Methodology note
Raise defence spending to 3% of GDP: calculation note
Assumptions behind the Raise defence spending to 3% of GDP scenario. Implementation detail is incomplete, so uncertainty is explicit.
Central fiscal result
+£10.0bn - Net fiscal impact in 2029-30
Low case: +£4.0bn. High case: +£18.0bn. Positive numbers are fiscal costs or borrowing pressure. Negative numbers are Exchequer savings or receipts.
Scenario and baseline
- Defence reaches 3% of GDP within six years.
- Baseline includes current 2.5% by 2027 commitment.
- Costs use broad NATO-style defence spending terms.
- No offsetting aid cut is included here.
Affected population
- Affected units are MoD budgets, personnel and defence suppliers.
- UK taxpayers fund the increase.
- Industrial regions with defence supply chains gain demand.
- Other departments face possible crowding-out.
Gross impact
- A 0.5 percentage-point GDP uplift is a large commitment.
- Central extra cost is £10bn by 2029-30.
- Low case assumes baseline already moves near 3%.
- High case assumes higher GDP and broader definitions.
Fiscal build-up, central case
- Extra personnel and equipment spending: +£10.5bn
- Tax receipts from defence wages: -£0.8bn
- Procurement inflation and transition: +£0.3bn
- Administration and uncertainty: +£0.0bn
Central net impact: +£10.0bn in 2029-30.
Behaviour and pass-through
- Low case assumes current policy funds much of the increase.
- Central case assumes a clear 0.5% GDP gap remains.
- High case assumes procurement inflation and broader spending.
- Domestic multipliers are not scored as self-financing.
Phasing
- 2026-27: +£2.0bn. Preparation or partial implementation.
- 2027-28: +£4.0bn. Main scenario year.
- 2028-29: +£7.0bn. Behaviour and pass-through develop.
- 2029-30: +£10.0bn. Steady-state uncertainty persists.
Main source groups
- Auerbach and Gorodnichenko, "Measuring the Output Responses to Fiscal Policy" (American Economic Journal: Economic Policy, 2012): Government-spending multipliers are larger in downturns and smaller in expansions; relevant to GDP effects from higher defence procurement.
- Ramey, "Identifying Government Spending Shocks" (Quarterly Journal of Economics, 2011): Spending shocks can have moderate output multipliers and can crowd out consumption or private activity; supports caution that defence spending is not a free growth policy.

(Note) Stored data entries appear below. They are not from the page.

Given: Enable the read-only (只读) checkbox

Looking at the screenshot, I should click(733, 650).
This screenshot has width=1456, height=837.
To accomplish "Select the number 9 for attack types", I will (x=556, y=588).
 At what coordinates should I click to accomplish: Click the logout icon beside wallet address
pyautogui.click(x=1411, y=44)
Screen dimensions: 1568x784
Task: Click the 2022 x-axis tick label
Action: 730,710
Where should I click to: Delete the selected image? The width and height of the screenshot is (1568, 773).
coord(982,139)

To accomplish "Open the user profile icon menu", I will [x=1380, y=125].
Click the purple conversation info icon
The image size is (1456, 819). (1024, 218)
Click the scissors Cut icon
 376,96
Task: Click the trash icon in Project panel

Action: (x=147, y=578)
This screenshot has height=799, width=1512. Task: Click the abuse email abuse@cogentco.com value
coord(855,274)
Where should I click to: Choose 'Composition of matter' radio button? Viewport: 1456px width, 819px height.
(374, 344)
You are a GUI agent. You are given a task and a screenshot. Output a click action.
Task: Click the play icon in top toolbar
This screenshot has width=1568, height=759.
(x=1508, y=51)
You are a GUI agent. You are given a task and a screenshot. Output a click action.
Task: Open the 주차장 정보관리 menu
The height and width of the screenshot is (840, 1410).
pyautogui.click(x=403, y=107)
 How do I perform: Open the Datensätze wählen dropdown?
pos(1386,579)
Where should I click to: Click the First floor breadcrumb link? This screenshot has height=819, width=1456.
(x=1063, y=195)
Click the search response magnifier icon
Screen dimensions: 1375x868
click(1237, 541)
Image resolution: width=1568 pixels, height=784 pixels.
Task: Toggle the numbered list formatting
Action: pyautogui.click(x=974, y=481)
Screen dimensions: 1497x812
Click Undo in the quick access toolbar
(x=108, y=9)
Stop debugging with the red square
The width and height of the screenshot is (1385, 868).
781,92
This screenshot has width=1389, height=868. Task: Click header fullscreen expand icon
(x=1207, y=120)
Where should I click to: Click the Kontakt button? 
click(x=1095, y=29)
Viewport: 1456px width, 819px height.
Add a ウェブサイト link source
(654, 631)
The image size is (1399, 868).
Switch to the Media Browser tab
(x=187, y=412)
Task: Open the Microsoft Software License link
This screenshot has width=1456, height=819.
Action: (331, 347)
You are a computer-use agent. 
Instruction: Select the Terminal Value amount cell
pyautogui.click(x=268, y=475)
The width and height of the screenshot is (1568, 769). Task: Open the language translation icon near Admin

- Office for Budget Responsibility, "A brief guide to the public finances" (2026): The OBR expects public receipts of about £1,235bn in 2025-26; scale check for large packages.
- Reform UK, "Our Contract with You" (2024): The Contract claims large savings from departments, QE reserves, aid, welfare and net zero; defines scenarios but needs caution.
- House of Commons Library, "UK defence spending" (2025): Used to size the affected population, baseline economic quantities and sectoral exposure.
- Ministry of Defence, "Strategic Defence Review 2025" (2025): Used to support the baseline, affected-population sizing or behavioural assumptions in the illustrative scenario.
- Reform UK, "Our Policies" (2026): Used to define the pledge wording, policy scope and implementation scenario being modelled.